• _Source text_:
Products and solutions Mar 20, 2007 10:04 AM
Acid-proof China
One of the most sophisticated and most important services provided by ThyssenKrupp Xervon in China is acid protection engineering. In and around Shanghai, the name of Xervon has almost become synonymous with this special service that encompasses the construction of production and storage vessels as well as the expert planning and application of industrial floor coatings. The special materials employed are designed specifically for applications calling for extremely high resistance to chemicals and mechanical stressing. Two of the biggest Chinese Xervon customers in the acid protection sector are Bayer AG with its Bayer Technology Services and Bayer Material Science as well as the Austrian company AT&S, one of the biggest manufacturers of printed circuit-boards.
The AT&S plant in Shanghai is one of the world’s most advanced and, to satisfy growing demand, is being extended for the second time. During the first construction project phase in 2001 and 2002, the industrial service providers, still known then as Peiniger International, applied all the floor and chemical protection coatings for the new plant – a total of about 12,000 square meters of conductive floor coatings, 8,000 square meters of standard floor coatings and 9,200 square meters of chemically resistant vinyl ester laminates. The quality of the work was such that AT&S subsequently awarded the maintenance of the chemical protection surfaces and various conversion tasks to Xervon. In spring 2006, the order was then placed for the new buildings of the second project phase, which involves the application of a further 10,750 square meters of vinyl ester laminates.
In Shanghai Cao Jing, Bayer is building a large chemical installation (Bayer Integrated Site Shanghai) for the production of plastics – the biggest foreign investment in the company’s history. Right from the start of the project, Xervon has been contributing various services, such as at the Makrolon plant, which was officially opened in September of this year. The 7,000 square meters of chemically resistant tiles and 6,000 square meters of chemically resistant vinyl ester laminates have since been providing optimum protection from all kinds of corrosion. The coating specialists from Xervon are already involved in the next project. Two more plants are under construction for which several thousand square meters of acid protection materials are required. A MDI plant with an annual capacity of 350,000 metric tons is due for completion in 2008, to be followed in 2009 by a TDI plant with an annual capacity of 160,000 tons. The polyurethane raw materials TDI and MDI are used for the production of expanded foams and are employed in such products as mattresses and seat upholstery as well as in thermal insulation.

• _Dataset_:
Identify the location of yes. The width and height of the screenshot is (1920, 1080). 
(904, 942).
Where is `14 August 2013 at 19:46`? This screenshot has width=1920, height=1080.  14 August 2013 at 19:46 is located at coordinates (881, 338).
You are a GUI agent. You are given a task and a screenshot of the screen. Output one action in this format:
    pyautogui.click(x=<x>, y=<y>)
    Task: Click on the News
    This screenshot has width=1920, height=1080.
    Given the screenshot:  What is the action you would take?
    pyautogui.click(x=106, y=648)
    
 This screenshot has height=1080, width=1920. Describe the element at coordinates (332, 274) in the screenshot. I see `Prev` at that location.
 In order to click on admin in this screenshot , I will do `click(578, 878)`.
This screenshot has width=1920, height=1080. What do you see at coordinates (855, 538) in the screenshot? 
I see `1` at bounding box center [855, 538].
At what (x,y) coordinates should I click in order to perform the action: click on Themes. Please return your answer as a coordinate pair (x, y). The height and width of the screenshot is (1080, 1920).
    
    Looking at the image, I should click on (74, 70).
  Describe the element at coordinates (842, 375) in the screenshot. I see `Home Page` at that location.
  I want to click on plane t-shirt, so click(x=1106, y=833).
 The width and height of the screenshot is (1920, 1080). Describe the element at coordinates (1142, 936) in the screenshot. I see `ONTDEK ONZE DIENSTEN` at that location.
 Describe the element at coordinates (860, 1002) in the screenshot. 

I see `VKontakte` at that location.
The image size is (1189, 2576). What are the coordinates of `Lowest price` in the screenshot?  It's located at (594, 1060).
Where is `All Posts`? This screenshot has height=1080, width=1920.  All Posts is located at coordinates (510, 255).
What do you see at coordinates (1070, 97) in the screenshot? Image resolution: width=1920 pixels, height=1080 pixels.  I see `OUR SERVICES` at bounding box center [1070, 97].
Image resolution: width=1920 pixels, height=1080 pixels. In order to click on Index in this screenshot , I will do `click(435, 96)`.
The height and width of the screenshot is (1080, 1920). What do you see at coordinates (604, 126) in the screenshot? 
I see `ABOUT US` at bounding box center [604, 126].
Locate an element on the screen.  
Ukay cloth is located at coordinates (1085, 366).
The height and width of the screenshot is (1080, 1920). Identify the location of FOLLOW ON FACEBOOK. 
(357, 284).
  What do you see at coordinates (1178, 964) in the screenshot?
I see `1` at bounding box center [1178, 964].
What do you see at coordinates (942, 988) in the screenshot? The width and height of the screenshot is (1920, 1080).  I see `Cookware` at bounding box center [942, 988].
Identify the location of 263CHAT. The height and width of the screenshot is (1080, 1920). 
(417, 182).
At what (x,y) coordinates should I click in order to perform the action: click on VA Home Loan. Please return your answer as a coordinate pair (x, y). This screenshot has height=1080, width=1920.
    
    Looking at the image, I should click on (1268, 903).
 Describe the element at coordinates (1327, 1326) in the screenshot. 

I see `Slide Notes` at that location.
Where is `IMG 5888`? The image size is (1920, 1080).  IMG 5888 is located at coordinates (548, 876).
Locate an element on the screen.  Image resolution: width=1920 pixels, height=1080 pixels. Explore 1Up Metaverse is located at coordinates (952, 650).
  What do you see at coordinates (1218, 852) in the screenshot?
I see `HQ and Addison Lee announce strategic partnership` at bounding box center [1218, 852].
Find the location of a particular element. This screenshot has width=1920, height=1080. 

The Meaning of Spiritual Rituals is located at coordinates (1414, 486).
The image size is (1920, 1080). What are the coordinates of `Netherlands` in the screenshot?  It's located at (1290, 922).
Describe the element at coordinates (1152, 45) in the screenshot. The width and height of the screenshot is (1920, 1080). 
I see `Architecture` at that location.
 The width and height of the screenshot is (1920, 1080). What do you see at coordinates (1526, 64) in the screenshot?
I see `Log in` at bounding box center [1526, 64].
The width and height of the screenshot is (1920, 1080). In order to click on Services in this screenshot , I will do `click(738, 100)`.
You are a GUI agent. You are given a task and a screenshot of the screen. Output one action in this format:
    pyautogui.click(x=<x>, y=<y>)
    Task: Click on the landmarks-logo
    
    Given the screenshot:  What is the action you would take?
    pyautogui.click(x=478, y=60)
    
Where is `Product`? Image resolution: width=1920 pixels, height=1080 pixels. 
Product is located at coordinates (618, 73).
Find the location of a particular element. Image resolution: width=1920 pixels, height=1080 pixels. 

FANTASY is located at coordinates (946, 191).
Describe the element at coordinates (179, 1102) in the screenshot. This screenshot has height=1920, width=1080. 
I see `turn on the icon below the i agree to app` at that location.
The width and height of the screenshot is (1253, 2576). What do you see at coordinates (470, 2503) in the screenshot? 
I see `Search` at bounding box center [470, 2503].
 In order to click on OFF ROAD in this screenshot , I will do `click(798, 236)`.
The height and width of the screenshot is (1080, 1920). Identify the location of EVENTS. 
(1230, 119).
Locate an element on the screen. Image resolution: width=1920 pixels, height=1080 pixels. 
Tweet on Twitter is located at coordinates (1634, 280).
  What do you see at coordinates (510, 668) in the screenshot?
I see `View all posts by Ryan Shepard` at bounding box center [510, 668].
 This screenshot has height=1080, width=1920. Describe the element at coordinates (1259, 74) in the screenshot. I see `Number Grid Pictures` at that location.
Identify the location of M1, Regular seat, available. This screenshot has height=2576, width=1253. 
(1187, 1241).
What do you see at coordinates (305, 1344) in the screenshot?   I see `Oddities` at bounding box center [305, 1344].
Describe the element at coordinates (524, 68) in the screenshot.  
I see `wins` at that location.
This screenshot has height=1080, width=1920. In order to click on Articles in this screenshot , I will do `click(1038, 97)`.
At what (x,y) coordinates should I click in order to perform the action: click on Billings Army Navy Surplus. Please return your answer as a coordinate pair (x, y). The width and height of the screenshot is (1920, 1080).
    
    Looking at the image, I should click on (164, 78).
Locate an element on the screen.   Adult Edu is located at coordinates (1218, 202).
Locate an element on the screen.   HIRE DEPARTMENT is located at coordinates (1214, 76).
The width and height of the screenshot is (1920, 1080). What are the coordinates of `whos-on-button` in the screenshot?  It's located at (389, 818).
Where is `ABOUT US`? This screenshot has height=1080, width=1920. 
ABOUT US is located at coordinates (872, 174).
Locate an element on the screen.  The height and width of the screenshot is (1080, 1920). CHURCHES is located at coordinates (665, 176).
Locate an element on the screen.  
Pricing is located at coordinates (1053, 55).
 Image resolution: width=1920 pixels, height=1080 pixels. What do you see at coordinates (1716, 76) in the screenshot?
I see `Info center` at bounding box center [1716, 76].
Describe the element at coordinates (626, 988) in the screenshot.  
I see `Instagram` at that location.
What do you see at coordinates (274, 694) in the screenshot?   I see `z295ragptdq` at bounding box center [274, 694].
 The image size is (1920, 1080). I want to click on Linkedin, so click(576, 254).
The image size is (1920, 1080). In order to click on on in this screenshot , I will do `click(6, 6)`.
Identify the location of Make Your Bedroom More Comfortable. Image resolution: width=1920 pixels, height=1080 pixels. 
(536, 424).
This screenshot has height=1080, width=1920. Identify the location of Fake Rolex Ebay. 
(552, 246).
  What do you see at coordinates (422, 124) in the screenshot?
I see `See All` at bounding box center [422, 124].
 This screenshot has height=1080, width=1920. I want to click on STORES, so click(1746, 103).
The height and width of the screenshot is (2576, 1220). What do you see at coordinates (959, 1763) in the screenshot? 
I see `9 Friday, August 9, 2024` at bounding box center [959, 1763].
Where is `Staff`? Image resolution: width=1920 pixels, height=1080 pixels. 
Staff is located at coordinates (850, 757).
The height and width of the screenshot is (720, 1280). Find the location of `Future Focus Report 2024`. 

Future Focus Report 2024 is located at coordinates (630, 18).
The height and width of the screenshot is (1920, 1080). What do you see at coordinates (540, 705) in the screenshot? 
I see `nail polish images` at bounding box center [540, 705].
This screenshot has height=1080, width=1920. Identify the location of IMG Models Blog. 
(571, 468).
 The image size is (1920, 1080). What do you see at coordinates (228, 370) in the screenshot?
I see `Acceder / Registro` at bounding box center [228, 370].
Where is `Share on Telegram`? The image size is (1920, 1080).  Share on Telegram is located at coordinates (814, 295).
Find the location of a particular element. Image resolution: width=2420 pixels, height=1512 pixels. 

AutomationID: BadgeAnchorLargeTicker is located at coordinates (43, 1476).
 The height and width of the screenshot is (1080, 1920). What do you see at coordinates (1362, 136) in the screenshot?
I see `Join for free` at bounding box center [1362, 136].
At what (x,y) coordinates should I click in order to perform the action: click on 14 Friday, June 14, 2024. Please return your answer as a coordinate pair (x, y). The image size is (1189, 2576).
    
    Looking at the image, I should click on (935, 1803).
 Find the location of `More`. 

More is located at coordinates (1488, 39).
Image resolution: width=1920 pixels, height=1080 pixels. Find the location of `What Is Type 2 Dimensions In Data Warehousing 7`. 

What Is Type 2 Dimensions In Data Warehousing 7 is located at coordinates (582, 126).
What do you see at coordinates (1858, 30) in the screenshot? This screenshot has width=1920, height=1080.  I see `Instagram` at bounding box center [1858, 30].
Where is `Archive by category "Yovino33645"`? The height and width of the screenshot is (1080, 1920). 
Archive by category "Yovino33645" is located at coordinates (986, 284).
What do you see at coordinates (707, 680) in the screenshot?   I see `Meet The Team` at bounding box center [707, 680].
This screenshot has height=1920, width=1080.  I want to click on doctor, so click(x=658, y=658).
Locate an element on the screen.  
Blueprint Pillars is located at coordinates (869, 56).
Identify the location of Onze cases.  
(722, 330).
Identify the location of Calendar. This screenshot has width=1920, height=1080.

• _Directions_:
(a) In the piece on acid protection in China, write out the passage starting at "The AT&S plant" and ending at "of vinyl ester laminates.", replacing "vinyl ester laminates" with "resin laminates".
(b) Summarize the piece on acid protection in China in two sentences.
(c) Continue the piece on acid protection in China from the point where it stops.

• _Set of answers_:
(a)
The AT&S plant in Shanghai is one of the world’s most advanced and, to satisfy growing demand, is being extended for the second time. During the first construction project phase in 2001 and 2002, the industrial service providers, still known then as Peiniger International, applied all the floor and chemical protection coatings for the new plant – a total of about 12,000 square meters of conductive floor coatings, 8,000 square meters of standard floor coatings and 9,200 square meters of chemically resistant resin laminates. The quality of the work was such that AT&S subsequently awarded the maintenance of the chemical protection surfaces and various conversion tasks to Xervon. In spring 2006, the order was then placed for the new buildings of the second project phase, which involves the application of a further 10,750 square meters of resin laminates.

(b) ThyssenKrupp Xervon provides acid protection engineering in China, including the construction of production and storage vessels and the planning and application of industrial floor coatings. Two of its biggest Chinese customers in this sector are AT&S, whose advanced Shanghai plant it has coated across two project phases, and Bayer, for whose Shanghai Cao Jing site it has protected the Makrolon plant and is now working on MDI and TDI plants.

(c)
Both AT&S and Bayer expect a quality of workmanship that is high by Chinese standards. The application of chemical protection coatings and chemically resistant tiled surfaces demands precise planning, job scheduling and programming – something to which European customers attach great importance. ThyssenKrupp Xervon even goes a step further and for quality reasons imports virtually all the materials that it applies. The bedding and jointing mortar and chemically resistant membranes are supplied from the USA and the vinyl ester laminates by the name of Asplit and chemically resistant ceramic tiles come from Germany.
The delivery logistics for the materials poses a major challenge in China, where the import process is extremely laborious and trying. On top of this there’s the time factor. The vinyl ester material will only keep for about six months. With about two months for delivery to the site and the usual delays in the building program, ordering and delivery logistics call for special attention. The material must therefore be applied within a narrow time window as soon as it arrives. On the Bayer site, Xervon has therefore hired an ex-pat site supervisor from Australia to coordinate the work. Exceptional circumstances simply call for exceptional measures.
Background: Shanghai Chemical Industry Park
Over 50 major chemical industry parks are currently being built in China – half of these alone are situated within a radius of about 600 kilometers of Shanghai. The Shanghai Chemical Industry Park (SCIP), with a surface area of about 30 square kilometers, is one of the medium-size parks. By comparison, BASF in Ludwigshafen, one of Europe’s biggest chemical complexes, occupies an area of only seven square kilometers. The SCIP was opened in 1998 and is due for completion by 2012. 15 billion euros have been estimated as the investment volume. Along with Bayer and AT&S, the companies sited here include Air Liquide, BASF, Degussa and Mitsubishi Gas.